Regardless of the fact that he states it himself in the voiceover narration not five minutes into the film, we know Lester Burnham will die. So the only reason we hang on is to find out who kills him. It is not, as could perhaps be expected from the sedated lifestyle he occupies, himself. It is not his cheating wife who discovers the release of firing a gun and drives home with it placed conveniently by her side. And it is not his daughter who, in the opening frames, looks into the camera and asks for his death. As a matter of fact, it is his closet-homosexual ex-military neighbor who believes Lester to be having an affair with his drug-dealing son. Lester’s death is imminent. But it is not, as is readily suggested, the moment when his brains splatter over his white kitchen walls.

Lester died an indefinite amount of time earlier. We meet him as he stumbles, in job, marriage, and life. But more importantly, we also meet him when our shared ideologies stumble. The perfect American Family with a projected image of prosperity, success, and happiness is an empty promise. The idea that one man can build his life, be master of his own success, and age into happiness is shattered. Lester had quite likely done so. And so what? Years later this very lifestyle of materialism and consumption and working to provide had its hold on him and would not let go. He tried to escape it by reverting to the mentality of his youth. He tried to challenge expectations by working down the occupational ladder from writer to burger-flipper. He also tried to satisfy himself by pursuing the attention of his daughter’s best “friend.”

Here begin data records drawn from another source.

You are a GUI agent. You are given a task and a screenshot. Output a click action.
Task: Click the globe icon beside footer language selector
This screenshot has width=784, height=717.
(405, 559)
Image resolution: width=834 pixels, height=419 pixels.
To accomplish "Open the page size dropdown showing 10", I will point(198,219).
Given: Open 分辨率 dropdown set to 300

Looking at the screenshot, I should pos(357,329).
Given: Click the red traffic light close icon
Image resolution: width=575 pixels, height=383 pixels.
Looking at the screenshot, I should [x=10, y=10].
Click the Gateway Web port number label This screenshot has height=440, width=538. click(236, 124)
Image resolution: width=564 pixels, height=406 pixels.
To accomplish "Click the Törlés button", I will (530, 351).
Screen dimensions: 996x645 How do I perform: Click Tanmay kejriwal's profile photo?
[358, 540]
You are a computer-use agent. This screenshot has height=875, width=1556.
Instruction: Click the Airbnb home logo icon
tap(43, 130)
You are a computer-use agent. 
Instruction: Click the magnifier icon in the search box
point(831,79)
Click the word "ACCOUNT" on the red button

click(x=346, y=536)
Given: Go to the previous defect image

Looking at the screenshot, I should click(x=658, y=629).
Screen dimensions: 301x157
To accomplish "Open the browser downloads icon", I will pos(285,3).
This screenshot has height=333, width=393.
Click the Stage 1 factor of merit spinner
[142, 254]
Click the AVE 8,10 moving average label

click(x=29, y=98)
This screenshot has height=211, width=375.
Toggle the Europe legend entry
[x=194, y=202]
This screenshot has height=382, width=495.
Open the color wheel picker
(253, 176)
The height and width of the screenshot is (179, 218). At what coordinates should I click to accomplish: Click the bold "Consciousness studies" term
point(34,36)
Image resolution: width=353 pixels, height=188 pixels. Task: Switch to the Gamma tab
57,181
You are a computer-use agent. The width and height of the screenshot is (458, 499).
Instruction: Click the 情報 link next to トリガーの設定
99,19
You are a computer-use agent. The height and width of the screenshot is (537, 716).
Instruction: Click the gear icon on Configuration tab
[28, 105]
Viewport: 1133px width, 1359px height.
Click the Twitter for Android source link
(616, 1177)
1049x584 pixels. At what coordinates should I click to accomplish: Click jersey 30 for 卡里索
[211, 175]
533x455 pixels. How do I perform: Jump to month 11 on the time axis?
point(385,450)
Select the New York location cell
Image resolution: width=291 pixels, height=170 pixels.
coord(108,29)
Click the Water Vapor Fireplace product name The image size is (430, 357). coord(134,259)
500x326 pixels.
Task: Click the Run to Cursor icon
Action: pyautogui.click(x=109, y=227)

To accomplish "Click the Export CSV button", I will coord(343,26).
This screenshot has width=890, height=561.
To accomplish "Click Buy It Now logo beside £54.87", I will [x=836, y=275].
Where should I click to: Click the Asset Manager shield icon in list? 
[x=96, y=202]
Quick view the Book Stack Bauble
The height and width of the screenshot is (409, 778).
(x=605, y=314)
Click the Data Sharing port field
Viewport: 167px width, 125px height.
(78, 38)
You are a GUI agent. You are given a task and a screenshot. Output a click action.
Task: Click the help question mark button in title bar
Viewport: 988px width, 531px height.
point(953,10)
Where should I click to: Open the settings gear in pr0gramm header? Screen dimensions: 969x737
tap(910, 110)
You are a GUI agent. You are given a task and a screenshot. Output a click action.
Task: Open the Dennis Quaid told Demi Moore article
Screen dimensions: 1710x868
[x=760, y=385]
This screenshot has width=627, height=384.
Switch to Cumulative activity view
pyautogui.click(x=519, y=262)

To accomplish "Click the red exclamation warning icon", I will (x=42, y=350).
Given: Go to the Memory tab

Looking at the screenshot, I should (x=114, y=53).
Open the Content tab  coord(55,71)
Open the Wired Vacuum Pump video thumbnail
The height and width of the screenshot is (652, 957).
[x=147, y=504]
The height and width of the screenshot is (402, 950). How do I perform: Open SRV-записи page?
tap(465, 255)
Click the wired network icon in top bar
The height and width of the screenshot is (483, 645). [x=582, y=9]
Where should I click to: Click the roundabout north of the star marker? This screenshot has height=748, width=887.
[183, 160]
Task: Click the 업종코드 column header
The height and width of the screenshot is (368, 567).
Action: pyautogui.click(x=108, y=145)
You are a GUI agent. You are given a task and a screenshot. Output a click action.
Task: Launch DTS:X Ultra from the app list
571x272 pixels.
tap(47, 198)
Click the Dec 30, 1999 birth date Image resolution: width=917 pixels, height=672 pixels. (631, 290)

American Beauty is an unnerving film even if its effect is not immediately noticeable. It is a film that has the ability, and in a way the responsibility, to challenge our accepted beliefs. So many films re-iterate the same ideals of success and the importance of image and the infatuation and inability to cope without commodities and possessions. We can only really grow if we know what we are growing from and without films that point this out to us how are we to know?

3 comments:

  1. Doesn't it seem that when you claim that it wasn't himself who killed Lester, that you are indeed contradicting yourself?
    You state that he was murdered by the closet-homosexual nextdoor neighbor, but then you say it wasn't then that he died, but indeed much further before that... So how could it have been the neighbor who killed him and not himself when he killed himself years before?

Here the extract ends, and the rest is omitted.